Start of Block
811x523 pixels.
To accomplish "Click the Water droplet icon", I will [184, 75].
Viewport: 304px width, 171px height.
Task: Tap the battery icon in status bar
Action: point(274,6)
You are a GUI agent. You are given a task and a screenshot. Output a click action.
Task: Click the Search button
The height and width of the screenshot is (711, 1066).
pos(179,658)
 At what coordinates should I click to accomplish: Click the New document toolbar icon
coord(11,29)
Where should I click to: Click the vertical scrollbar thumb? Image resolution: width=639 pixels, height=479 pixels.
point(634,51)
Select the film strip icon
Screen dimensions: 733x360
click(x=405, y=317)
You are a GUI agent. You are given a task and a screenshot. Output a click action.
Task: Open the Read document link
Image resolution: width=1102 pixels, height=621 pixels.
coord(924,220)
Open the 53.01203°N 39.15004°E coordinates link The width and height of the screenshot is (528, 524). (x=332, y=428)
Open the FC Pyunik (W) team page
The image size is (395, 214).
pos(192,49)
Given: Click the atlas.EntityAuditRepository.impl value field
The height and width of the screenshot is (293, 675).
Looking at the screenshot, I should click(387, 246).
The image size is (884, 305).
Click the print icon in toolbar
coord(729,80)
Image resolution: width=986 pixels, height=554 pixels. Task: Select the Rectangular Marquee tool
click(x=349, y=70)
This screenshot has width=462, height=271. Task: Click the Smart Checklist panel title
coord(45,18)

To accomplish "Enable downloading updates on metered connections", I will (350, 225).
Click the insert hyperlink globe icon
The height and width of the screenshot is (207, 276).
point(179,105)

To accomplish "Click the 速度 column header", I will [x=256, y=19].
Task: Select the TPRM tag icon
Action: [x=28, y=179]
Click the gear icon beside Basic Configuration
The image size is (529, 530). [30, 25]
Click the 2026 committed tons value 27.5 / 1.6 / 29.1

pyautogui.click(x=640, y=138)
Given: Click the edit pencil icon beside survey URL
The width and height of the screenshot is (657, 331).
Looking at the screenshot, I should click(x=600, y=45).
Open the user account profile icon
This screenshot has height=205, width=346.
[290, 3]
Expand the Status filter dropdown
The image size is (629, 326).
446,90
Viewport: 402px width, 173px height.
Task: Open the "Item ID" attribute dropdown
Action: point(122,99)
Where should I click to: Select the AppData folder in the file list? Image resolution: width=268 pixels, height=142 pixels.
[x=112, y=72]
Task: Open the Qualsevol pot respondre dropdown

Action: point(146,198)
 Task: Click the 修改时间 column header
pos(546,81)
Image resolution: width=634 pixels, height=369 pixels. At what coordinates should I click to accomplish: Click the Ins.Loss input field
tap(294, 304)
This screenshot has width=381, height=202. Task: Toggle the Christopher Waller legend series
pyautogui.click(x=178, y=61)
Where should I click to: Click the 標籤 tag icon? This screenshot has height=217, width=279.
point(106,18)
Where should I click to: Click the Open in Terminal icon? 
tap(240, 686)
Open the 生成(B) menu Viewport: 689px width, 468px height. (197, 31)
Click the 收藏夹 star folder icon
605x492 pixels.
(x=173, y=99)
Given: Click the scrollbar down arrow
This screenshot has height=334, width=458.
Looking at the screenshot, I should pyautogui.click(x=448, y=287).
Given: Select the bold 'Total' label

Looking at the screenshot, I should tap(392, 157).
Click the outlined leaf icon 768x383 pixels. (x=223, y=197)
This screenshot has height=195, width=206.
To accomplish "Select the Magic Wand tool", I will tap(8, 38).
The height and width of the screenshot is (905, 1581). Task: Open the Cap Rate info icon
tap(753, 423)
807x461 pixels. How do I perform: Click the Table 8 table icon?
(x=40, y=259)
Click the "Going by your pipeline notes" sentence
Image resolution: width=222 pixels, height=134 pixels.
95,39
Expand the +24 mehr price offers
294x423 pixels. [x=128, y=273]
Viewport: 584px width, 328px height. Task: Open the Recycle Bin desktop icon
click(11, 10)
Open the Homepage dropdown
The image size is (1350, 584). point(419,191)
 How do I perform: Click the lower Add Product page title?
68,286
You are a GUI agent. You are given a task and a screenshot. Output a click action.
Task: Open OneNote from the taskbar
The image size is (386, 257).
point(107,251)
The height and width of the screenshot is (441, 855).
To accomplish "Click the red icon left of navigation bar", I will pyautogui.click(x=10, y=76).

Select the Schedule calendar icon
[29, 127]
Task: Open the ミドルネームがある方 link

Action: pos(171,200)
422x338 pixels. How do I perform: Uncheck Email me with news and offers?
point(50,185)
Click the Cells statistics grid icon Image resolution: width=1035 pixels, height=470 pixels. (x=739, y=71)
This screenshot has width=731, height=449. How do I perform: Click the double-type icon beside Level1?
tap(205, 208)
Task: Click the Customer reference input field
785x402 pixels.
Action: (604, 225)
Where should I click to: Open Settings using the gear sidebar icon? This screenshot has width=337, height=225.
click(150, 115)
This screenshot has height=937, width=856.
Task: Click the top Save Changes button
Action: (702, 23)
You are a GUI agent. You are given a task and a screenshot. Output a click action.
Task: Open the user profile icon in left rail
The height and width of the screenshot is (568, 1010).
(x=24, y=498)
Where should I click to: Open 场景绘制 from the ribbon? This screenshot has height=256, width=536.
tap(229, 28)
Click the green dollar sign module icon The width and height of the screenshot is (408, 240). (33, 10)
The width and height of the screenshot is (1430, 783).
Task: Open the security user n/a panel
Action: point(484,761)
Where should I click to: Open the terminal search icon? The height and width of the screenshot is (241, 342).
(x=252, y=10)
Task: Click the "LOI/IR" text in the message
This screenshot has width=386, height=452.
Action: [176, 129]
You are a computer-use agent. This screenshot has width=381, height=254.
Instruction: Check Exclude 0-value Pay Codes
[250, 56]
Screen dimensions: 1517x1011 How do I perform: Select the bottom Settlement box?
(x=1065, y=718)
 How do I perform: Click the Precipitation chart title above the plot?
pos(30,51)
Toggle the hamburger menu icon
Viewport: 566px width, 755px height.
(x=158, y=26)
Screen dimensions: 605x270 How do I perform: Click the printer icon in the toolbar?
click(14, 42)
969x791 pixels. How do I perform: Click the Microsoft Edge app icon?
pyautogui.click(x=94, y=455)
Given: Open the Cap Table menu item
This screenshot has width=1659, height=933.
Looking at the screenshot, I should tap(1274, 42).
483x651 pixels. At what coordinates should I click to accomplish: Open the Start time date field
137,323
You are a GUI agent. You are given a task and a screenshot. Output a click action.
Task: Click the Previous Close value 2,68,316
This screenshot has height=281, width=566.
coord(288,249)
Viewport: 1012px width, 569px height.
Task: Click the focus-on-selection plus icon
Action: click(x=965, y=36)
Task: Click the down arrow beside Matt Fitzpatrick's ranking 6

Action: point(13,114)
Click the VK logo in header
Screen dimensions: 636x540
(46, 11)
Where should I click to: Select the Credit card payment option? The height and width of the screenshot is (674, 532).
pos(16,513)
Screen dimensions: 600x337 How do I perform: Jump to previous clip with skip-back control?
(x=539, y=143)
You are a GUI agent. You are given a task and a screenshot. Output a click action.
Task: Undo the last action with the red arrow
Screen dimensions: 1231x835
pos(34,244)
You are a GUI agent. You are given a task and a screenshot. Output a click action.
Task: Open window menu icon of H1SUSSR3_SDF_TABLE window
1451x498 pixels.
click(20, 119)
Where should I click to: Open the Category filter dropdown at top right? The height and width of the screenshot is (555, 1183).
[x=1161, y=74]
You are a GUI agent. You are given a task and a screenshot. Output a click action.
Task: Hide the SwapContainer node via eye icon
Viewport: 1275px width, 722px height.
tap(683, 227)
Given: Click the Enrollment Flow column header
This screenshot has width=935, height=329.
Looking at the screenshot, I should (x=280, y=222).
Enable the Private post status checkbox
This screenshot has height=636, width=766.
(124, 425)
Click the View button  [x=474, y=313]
End of Block
**What you have to do:** Look through the entries and return each line that has the word "left" in it.

**Response to this exercise:**
To accomplish "Click the red icon left of navigation bar", I will pyautogui.click(x=10, y=76).
Task: Open the user profile icon in left rail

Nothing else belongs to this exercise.